Naja und der Phantasie all der anderen Kino-Willigen. Am frühen Abend jedenfalls lag das Altonaer Rathaus still in der Abendsonne. Von großen Ereignissen keine Spur. Nichts deutete darauf hin, dass hier irgendetwas andere passieren könnte, als das Bearbeiten von Anträgen. Auch eine gute Stunde später, so um sieben Uhr hatte sich an der Lage nichts geändert. Aber jetzt waren wir immerhin nicht mehr die Einzigen, die suchten. Das beruhigt schon mal. Bestimmt wird irgendwas passieren. In der Zwischenzeit gingen wir in der Mottentwiete was trinken. Als wir zurück kamen, waren wir viele geworden. Allerdings vom Ereignis, auf das sich zu warten lohnen sollte, war immer noch nix zu sehen. Immerhin, wir waren ganz vorne in der Schlange. Das erlebe ich sonst nie, allein deswegen war’s ein guter Moment. Aber dann kamen drei junge menschen und hämmerten gegen die Tür des Seiten-Eingangs. Ja,sie würden hier gleich arbeiten. Sagten sie und verschwanden so schnell wie geheimnisvoll. Es gab also Hoffnung. Ein paar Minuten später öffnete sich die Tür noch einmal, eine Hand schon sich nach draußen und klebte ein handgeschriebenes Schild an die linke Hauswand „Vorbestellte Karten links abholen“. Auch die rechte Hauswand bekam ein Schild „Abendkasse“. Aha. Anschließend passierte erst mal … nichts mehr. Der Himmel verfärbte sich, die Stimmung war erwartungsschwanger gelöst.
Aber dann: Tadaaa! Die Tür öffnete sich ein dritte Mal, diesmal ging sie weit auf und wir stiegen brav in linker und rechter Schlange sortiert ein paar Stufen hinauf. Oben wartete ein Behördenschreibtisch mit einer Geldkassette: die Abendkasse. Dahinter öffnete sich der Innenhof des Altonaer Rathauses. Umsäumt von den weißen, klassizistischen Bauten waren Stühle brav in Reihen aufgestellt, vorne hing eine große Leinwand, hinten warteten zwei quadratische Versorgungszelte. Gelöste Sommerfest-Atmosphäre. Kennt Ihr diese niedliche Werbung von kleinen Geschäften der Umgebung? „Der Autohändler Ihres Vertrauens“, „Ihre Zahnärztin hilft“. Direkt danach entführte uns Gisela Schneberger in das yuppihafte München von heute. Nicht direkt, erst mal sieht ihre Figur Anne ganz schön alt aus, als sie aus ihrer Wohnung ausziehen muss. Eigenbedarf der schnöseligen Vermieterstochter. Ersatz für ihre schnuckelige Wohnung kann sich die Biologin in der Münchner Innenstadt nicht leisten. Also überredet sie ihre alten Mitbewohner aus dreißig Jahre zurück liegenden Studententagen zur erneuerten Wohngemeinschaft. Nach einigen Anlaufschwierigkeiten findet sie gemeinsam mit Johannes (Michael Wittenborn) und Eddi (Heiner Lauterbach) eine Dreizimmer-Wohnung. Der Umzug konfrontiert die drei allerdings mit echten Studenten von heute. Und die arbeiten hoch konzentriert an ihren Laptops auf das Examen hin. Rotweinschwangere Diskussions-Abende? Unerwünscht. Das fröhlich hoch gerufene „Wir sind die Neuen“ verhallt ein wenig hohl. Was dann folgt ist lustig, nachdenklich, ernst, liebenswert. Ach nein doch lustig, nur manchmal will das Lachen nicht so recht raus aus dem Mund.

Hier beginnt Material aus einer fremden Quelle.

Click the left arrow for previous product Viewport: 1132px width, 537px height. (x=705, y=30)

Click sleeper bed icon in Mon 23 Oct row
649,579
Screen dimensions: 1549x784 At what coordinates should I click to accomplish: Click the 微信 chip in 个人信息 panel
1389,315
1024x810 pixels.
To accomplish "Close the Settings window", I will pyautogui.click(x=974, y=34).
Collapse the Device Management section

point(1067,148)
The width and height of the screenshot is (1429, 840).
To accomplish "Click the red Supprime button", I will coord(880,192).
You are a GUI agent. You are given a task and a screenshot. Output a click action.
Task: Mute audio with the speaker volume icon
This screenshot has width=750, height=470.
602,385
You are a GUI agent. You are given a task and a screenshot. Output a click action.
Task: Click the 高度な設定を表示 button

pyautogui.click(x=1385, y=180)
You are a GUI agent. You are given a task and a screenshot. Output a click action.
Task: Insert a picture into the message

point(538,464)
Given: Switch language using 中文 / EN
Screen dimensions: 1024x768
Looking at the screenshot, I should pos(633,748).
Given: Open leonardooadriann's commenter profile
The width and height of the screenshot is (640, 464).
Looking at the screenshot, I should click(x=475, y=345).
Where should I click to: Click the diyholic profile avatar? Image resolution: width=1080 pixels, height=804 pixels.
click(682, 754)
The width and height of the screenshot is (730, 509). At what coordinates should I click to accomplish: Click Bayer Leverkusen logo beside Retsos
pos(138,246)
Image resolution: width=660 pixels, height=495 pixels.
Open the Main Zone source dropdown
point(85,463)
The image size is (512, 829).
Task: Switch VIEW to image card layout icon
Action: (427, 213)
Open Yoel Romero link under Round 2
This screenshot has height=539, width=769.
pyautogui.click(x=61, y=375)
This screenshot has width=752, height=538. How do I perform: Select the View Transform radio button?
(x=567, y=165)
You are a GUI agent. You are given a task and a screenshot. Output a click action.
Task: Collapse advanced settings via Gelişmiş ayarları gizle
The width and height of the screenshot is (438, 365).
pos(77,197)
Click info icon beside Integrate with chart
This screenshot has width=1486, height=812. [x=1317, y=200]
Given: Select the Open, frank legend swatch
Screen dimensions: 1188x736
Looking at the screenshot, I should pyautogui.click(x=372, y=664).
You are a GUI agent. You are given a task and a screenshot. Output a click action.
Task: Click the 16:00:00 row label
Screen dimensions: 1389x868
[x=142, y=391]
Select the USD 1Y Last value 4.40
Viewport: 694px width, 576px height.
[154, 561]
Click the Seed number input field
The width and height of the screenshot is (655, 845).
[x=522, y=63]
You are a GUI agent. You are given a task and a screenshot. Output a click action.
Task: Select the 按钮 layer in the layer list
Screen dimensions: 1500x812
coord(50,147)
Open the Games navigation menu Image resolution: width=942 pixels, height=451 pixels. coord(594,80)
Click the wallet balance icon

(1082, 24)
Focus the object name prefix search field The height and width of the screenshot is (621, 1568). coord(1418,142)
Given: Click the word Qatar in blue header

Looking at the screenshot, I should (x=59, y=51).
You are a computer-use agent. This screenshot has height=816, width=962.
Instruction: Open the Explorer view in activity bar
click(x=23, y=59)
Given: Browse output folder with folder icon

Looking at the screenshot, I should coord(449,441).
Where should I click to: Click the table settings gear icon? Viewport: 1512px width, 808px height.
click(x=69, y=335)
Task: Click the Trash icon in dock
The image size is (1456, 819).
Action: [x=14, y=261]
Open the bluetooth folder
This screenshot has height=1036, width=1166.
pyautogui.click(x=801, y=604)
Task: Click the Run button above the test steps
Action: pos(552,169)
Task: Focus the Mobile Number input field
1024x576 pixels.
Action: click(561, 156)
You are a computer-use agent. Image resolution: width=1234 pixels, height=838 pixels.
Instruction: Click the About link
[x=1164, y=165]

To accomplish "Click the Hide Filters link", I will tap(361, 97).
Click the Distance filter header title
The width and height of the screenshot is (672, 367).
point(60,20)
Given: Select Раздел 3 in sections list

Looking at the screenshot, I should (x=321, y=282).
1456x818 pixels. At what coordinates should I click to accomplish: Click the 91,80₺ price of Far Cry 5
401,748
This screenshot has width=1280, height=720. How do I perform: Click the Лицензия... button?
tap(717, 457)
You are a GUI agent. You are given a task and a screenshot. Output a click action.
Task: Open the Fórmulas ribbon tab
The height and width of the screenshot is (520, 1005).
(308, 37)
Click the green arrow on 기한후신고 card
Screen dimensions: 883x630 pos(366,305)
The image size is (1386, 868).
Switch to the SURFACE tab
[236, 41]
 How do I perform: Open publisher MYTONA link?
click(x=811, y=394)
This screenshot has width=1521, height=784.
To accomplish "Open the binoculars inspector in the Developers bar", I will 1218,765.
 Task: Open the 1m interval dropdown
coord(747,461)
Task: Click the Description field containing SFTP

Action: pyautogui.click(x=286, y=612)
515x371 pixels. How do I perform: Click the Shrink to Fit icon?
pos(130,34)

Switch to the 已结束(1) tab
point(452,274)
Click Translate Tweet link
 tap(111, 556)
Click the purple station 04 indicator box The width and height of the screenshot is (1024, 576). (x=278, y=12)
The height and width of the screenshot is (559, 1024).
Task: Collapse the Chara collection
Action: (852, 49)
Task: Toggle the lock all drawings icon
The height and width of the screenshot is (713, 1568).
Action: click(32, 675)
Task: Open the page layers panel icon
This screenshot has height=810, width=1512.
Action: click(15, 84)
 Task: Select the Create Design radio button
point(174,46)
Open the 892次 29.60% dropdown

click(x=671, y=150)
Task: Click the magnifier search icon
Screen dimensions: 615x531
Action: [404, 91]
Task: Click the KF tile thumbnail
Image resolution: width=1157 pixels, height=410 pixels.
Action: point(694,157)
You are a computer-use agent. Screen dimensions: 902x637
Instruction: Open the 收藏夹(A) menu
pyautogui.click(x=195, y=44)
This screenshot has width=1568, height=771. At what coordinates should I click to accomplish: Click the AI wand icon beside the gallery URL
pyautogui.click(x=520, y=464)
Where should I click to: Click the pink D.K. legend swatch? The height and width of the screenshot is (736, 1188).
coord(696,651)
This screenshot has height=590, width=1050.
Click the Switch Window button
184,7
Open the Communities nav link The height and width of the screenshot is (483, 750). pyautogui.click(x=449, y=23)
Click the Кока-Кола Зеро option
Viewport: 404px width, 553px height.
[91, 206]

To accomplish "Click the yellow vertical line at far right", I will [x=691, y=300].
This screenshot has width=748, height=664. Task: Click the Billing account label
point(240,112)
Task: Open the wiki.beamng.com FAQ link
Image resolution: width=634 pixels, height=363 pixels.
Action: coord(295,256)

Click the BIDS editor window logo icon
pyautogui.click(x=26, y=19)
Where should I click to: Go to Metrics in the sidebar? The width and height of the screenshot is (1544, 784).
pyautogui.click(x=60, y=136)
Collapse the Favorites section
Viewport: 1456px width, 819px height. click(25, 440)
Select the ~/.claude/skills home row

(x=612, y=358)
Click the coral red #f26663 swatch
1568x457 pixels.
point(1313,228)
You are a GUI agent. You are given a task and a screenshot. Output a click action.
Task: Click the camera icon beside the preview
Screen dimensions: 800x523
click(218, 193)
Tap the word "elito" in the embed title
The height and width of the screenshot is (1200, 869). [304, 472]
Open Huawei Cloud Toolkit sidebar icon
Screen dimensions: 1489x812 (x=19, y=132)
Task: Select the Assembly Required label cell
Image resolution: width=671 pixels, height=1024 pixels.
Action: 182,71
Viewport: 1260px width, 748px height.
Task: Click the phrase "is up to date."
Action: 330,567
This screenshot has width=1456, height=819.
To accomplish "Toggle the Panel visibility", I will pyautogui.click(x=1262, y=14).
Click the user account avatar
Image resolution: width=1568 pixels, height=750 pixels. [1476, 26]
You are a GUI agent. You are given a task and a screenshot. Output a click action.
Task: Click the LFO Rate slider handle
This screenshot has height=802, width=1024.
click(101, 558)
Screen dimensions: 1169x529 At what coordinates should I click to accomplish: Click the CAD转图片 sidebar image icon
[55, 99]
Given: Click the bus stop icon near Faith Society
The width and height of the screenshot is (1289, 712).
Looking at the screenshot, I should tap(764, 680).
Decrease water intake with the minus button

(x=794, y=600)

Der Sommer in Hamburg wird groß. Die Geschichten dazu gibt es noch bis zum 31. August im Innenhof des Altonaer Rathauses, auf dem Rathausplatz in der Innenstadt vom 7. – 17. August, am Millerntor nur noch bis nächsten Freitag, im Schanzenpark bis zum 31. August. Geht hin, trinkt Dosenbier, habt Spaß.